→ **YOUR GOAL**:
An exact copy of all the data is required.

*** MATERIALS PROVIDED ***

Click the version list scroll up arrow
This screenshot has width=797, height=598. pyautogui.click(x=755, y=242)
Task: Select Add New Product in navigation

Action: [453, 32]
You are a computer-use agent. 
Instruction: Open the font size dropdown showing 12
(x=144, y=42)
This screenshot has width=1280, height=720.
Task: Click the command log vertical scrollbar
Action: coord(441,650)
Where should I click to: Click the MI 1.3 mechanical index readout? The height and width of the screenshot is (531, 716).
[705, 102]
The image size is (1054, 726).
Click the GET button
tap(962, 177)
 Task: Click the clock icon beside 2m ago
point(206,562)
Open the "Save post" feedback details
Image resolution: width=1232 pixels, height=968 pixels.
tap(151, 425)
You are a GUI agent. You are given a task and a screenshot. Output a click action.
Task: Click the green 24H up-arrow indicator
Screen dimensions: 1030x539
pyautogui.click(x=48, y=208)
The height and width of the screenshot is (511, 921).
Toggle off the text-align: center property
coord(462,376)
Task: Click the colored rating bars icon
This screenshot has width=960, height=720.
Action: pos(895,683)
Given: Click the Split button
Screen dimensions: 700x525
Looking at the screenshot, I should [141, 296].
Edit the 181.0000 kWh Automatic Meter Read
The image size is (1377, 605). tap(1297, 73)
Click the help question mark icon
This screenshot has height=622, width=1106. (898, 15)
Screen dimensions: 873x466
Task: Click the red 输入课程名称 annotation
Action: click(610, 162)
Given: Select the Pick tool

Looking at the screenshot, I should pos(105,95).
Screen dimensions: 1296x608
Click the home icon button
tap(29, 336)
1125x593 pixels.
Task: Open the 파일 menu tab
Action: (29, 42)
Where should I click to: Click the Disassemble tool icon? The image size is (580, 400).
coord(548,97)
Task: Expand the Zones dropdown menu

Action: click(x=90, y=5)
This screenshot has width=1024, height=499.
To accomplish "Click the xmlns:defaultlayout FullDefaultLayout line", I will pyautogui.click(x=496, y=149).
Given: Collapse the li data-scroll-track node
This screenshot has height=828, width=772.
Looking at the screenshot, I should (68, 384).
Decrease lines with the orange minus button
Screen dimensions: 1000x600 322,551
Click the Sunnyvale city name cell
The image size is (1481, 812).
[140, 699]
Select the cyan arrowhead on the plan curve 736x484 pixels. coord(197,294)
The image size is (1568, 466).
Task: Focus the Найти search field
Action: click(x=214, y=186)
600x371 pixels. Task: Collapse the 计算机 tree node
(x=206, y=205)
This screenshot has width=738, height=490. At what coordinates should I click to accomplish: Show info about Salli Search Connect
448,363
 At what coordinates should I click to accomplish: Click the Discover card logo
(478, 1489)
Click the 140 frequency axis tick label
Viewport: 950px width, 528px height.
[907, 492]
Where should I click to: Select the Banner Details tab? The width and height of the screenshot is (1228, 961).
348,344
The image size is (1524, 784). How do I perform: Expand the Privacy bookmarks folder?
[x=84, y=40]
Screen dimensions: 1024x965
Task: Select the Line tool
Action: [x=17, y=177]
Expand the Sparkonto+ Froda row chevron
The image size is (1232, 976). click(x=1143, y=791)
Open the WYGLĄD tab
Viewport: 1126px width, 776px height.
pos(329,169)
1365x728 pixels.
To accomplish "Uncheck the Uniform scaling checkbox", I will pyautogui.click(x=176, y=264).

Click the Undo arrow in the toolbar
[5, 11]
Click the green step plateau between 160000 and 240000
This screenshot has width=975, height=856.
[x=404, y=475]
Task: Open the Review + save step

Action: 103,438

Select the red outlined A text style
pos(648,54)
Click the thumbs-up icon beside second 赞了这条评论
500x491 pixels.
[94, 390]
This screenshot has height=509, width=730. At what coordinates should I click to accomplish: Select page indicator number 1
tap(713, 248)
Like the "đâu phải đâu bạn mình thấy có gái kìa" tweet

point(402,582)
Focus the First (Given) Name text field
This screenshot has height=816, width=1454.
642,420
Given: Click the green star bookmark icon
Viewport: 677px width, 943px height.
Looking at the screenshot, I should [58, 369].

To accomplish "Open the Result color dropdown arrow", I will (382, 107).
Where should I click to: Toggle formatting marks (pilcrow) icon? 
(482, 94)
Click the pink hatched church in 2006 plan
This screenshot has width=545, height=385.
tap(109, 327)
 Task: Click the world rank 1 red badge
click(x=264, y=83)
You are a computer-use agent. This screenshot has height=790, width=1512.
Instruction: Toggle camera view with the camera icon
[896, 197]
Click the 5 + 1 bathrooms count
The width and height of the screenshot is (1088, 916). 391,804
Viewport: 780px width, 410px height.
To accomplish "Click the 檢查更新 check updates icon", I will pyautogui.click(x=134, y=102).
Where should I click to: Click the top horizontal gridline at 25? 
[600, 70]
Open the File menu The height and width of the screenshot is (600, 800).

***

→ **ANSWER FOR THIS EXERCISE**:
Click the version list scroll up arrow
This screenshot has width=797, height=598. pyautogui.click(x=755, y=242)
Task: Select Add New Product in navigation

Action: [453, 32]
You are a computer-use agent. 
Instruction: Open the font size dropdown showing 12
(x=144, y=42)
This screenshot has width=1280, height=720.
Task: Click the command log vertical scrollbar
Action: coord(441,650)
Where should I click to: Click the MI 1.3 mechanical index readout? The height and width of the screenshot is (531, 716).
[705, 102]
The image size is (1054, 726).
Click the GET button
tap(962, 177)
 Task: Click the clock icon beside 2m ago
point(206,562)
Open the "Save post" feedback details
Image resolution: width=1232 pixels, height=968 pixels.
tap(151, 425)
You are a GUI agent. You are given a task and a screenshot. Output a click action.
Task: Click the green 24H up-arrow indicator
Screen dimensions: 1030x539
pyautogui.click(x=48, y=208)
The height and width of the screenshot is (511, 921).
Toggle off the text-align: center property
coord(462,376)
Task: Click the colored rating bars icon
This screenshot has width=960, height=720.
Action: pos(895,683)
Given: Click the Split button
Screen dimensions: 700x525
Looking at the screenshot, I should [141, 296].
Edit the 181.0000 kWh Automatic Meter Read
The image size is (1377, 605). tap(1297, 73)
Click the help question mark icon
This screenshot has height=622, width=1106. (898, 15)
Screen dimensions: 873x466
Task: Click the red 输入课程名称 annotation
Action: click(610, 162)
Given: Select the Pick tool

Looking at the screenshot, I should pos(105,95).
Screen dimensions: 1296x608
Click the home icon button
tap(29, 336)
1125x593 pixels.
Task: Open the 파일 menu tab
Action: (29, 42)
Where should I click to: Click the Disassemble tool icon? The image size is (580, 400).
coord(548,97)
Task: Expand the Zones dropdown menu

Action: click(x=90, y=5)
This screenshot has width=1024, height=499.
To accomplish "Click the xmlns:defaultlayout FullDefaultLayout line", I will pyautogui.click(x=496, y=149).
Given: Collapse the li data-scroll-track node
This screenshot has height=828, width=772.
Looking at the screenshot, I should (68, 384).
Decrease lines with the orange minus button
Screen dimensions: 1000x600 322,551
Click the Sunnyvale city name cell
The image size is (1481, 812).
[140, 699]
Select the cyan arrowhead on the plan curve 736x484 pixels. coord(197,294)
The image size is (1568, 466).
Task: Focus the Найти search field
Action: click(x=214, y=186)
600x371 pixels. Task: Collapse the 计算机 tree node
(x=206, y=205)
This screenshot has width=738, height=490. At what coordinates should I click to accomplish: Show info about Salli Search Connect
448,363
 At what coordinates should I click to accomplish: Click the Discover card logo
(478, 1489)
Click the 140 frequency axis tick label
Viewport: 950px width, 528px height.
[907, 492]
Where should I click to: Select the Banner Details tab? The width and height of the screenshot is (1228, 961).
348,344
The image size is (1524, 784). How do I perform: Expand the Privacy bookmarks folder?
[x=84, y=40]
Screen dimensions: 1024x965
Task: Select the Line tool
Action: [x=17, y=177]
Expand the Sparkonto+ Froda row chevron
The image size is (1232, 976). click(x=1143, y=791)
Open the WYGLĄD tab
Viewport: 1126px width, 776px height.
pos(329,169)
1365x728 pixels.
To accomplish "Uncheck the Uniform scaling checkbox", I will pyautogui.click(x=176, y=264).

Click the Undo arrow in the toolbar
[5, 11]
Click the green step plateau between 160000 and 240000
This screenshot has width=975, height=856.
[x=404, y=475]
Task: Open the Review + save step

Action: 103,438

Select the red outlined A text style
pos(648,54)
Click the thumbs-up icon beside second 赞了这条评论
500x491 pixels.
[94, 390]
This screenshot has height=509, width=730. At what coordinates should I click to accomplish: Select page indicator number 1
tap(713, 248)
Like the "đâu phải đâu bạn mình thấy có gái kìa" tweet

point(402,582)
Focus the First (Given) Name text field
This screenshot has height=816, width=1454.
642,420
Given: Click the green star bookmark icon
Viewport: 677px width, 943px height.
Looking at the screenshot, I should [58, 369].

To accomplish "Open the Result color dropdown arrow", I will (382, 107).
Where should I click to: Toggle formatting marks (pilcrow) icon? 
(482, 94)
Click the pink hatched church in 2006 plan
This screenshot has width=545, height=385.
tap(109, 327)
 Task: Click the world rank 1 red badge
click(x=264, y=83)
You are a computer-use agent. This screenshot has height=790, width=1512.
Instruction: Toggle camera view with the camera icon
[896, 197]
Click the 5 + 1 bathrooms count
The width and height of the screenshot is (1088, 916). 391,804
Viewport: 780px width, 410px height.
To accomplish "Click the 檢查更新 check updates icon", I will pyautogui.click(x=134, y=102).
Where should I click to: Click the top horizontal gridline at 25? 
[600, 70]
Open the File menu The height and width of the screenshot is (600, 800).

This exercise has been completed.